You will need Python to be installed to use this CLI.

You can install via pip by:

pip install mdfb

Manual

Have Poetry installed.

Then clone the project, open a poetry shell and then install all dependencies.

git clone git@github.com:IbrahimHajiAbdi/mass-downloader-for-bluesky.git
cd mdfb
poetry shell
poetry install

Usage

mdfb works by using the public API offered by bluesky to retrieve posts liked, reposted or posted by the desired account.

mdfb will download the information for a post and the accompanying media, video or image(s). If there is no image(s) or video, it will just download the information of the post. The information of the post will be a JSON file and have lots of accompanying data, such as the text in the post, creation time of the post and author details. Currently, the retrieved posts start from the latest post to the oldest.
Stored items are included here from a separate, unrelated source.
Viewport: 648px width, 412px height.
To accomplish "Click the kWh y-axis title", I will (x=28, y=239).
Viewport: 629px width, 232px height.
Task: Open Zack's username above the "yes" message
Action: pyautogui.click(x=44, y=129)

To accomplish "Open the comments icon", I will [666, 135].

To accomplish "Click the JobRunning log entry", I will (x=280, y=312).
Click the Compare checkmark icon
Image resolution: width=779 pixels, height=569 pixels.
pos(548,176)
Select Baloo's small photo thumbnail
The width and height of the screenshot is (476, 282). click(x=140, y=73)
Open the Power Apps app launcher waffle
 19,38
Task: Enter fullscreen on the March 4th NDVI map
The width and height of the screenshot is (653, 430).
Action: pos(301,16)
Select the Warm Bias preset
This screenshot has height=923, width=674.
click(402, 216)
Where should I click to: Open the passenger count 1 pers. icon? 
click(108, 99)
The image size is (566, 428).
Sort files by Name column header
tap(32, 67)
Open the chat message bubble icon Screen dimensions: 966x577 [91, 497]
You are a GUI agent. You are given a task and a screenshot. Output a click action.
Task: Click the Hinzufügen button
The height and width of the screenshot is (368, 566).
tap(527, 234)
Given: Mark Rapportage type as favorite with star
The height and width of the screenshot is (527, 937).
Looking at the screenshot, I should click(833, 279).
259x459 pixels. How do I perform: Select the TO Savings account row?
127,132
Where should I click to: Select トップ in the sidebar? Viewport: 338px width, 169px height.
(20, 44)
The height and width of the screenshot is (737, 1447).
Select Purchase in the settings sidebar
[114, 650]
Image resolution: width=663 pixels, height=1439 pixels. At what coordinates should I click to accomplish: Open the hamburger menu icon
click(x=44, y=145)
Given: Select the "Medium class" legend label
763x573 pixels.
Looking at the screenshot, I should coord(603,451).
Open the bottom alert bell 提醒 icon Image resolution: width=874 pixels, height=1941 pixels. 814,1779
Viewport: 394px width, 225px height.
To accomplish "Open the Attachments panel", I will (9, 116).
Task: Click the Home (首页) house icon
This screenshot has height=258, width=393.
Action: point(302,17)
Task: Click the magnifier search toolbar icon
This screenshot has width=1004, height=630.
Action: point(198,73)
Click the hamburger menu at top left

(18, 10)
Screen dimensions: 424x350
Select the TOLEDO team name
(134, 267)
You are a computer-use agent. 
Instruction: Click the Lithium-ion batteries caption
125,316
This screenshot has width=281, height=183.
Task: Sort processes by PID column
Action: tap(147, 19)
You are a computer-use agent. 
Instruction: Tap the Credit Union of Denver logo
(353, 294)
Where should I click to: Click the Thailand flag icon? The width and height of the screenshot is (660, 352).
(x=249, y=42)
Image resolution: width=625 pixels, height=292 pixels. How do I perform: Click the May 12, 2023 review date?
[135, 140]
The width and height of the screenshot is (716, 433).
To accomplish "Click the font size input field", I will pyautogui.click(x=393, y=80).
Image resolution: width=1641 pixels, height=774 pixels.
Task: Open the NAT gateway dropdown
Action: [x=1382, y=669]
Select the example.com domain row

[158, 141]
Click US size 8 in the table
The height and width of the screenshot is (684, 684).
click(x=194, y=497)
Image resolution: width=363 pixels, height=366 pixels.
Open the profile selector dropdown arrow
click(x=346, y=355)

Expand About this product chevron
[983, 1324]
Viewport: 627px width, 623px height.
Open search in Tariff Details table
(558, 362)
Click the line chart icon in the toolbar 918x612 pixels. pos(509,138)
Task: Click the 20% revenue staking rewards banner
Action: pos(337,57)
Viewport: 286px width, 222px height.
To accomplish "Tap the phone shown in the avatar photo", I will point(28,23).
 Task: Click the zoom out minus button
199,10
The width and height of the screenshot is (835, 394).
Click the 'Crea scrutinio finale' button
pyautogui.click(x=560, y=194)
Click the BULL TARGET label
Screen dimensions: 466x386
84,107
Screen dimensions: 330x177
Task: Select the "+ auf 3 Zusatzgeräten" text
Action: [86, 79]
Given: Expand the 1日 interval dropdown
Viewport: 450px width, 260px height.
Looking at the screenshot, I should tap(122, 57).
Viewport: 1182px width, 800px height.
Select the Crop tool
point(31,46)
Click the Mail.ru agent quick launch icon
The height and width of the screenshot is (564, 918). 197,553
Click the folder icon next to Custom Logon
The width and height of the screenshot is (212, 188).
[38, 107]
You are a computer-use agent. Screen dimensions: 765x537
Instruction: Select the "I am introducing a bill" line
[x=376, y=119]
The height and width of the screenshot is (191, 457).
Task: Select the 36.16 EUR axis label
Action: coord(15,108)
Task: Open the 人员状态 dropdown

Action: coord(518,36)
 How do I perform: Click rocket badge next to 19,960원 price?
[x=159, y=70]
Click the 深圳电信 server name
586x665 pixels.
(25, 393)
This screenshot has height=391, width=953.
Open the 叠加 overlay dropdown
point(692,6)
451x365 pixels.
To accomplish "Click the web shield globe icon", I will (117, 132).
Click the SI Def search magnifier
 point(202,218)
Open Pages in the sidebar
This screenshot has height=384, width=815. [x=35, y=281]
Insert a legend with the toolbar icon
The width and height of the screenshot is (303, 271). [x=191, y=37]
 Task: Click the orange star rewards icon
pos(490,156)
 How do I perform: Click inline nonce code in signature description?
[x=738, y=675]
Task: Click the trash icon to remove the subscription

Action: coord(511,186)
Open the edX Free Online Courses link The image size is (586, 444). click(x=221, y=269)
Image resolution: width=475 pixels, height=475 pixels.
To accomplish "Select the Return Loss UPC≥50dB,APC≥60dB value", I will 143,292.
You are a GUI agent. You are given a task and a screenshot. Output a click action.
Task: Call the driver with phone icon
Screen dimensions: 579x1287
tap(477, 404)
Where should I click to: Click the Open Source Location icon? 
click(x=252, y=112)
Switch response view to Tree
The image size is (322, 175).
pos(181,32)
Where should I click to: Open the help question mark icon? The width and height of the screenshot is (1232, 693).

You will need to be inside a poetry shell to use mdfb if installed manually

Examples

Some example commands would be:

mdfb --handle bsky.app -l 10 --like --threads 3 --format "{RKEY}_{HANDLE}" ./media/
mdfb -d did:plc:z72i7hdynmk6r22z27h6tvur --archive --like --threads 3 --format "{DID}_{HANDLE}" ./media/

Naming Convention

By default, mdfb's naming convention is: "{rkey}_{handle}_{text}". If it is downloading a post with multiple images then the naming will be: "{rkey}_{handle}_{text}_{i}", where "i" represents the order of the images in the post ranging from 1 - 4. In addition, the filenames are limited to 256 bytes and will be truncated down to that size.

However, you can specify the name of the files by using the --format flag and passing a valid format string, e.g. "{RKEY}_{DID}". You can put anything in the format string inbetween the keywords. This is case-sensitive

For --format, the valid keywords are:

  • RKEY
  • DID
  • HANDLE
  • TEXT
  • DISPLAY_NAME

Download Amount

When specifying the limit, this will be true for all types of post downloaded. For example:

mdfb --handle bsky.app -l 100 --like --repost --post ./media/

This would download 100 likes, reposts and post, totalling 300 posts downloaded.

Furthermore, you can archive whole accounts. For exmaple:

mdfb --handle bsky.app --archive --like --repost --threads 3 --format "{DID}_{HANDLE}" ./media/

This would download all likes and reposts.

Note

The maximum number of threads is currently 3, that can be changed in the mdfb/utils/constants.py file. Furthermore, there are more constants that can be changed in that file, such as delay between each request and the number of retires before marking that post as a failure and continuing.

Options

  • --handle
    • The handle of the target account.
  • --did, -d
    • The DID of the target account.
  • --limit, -l
    • The amount of posts that want to be downloaded.
  • --archive
    • Downloads all posts from the selected post type.
  • directory
    • Positional argument, where all the downloaded files are to be located. Required.
  • --threads
    • The amount of threads wanted to download posts more efficiently, maximum number of threads is 3.
  • --format
    • Format string that file's will use for their name. Furthermore the keywords used are case-sensitive and should be all upper case.
  • --like
    • To retrieved liked posts
  • --repost
    • To retrieved reposts
  • --post
    • To retrieved posts

Note

At least one of the flags: --like, --repost, --post is required.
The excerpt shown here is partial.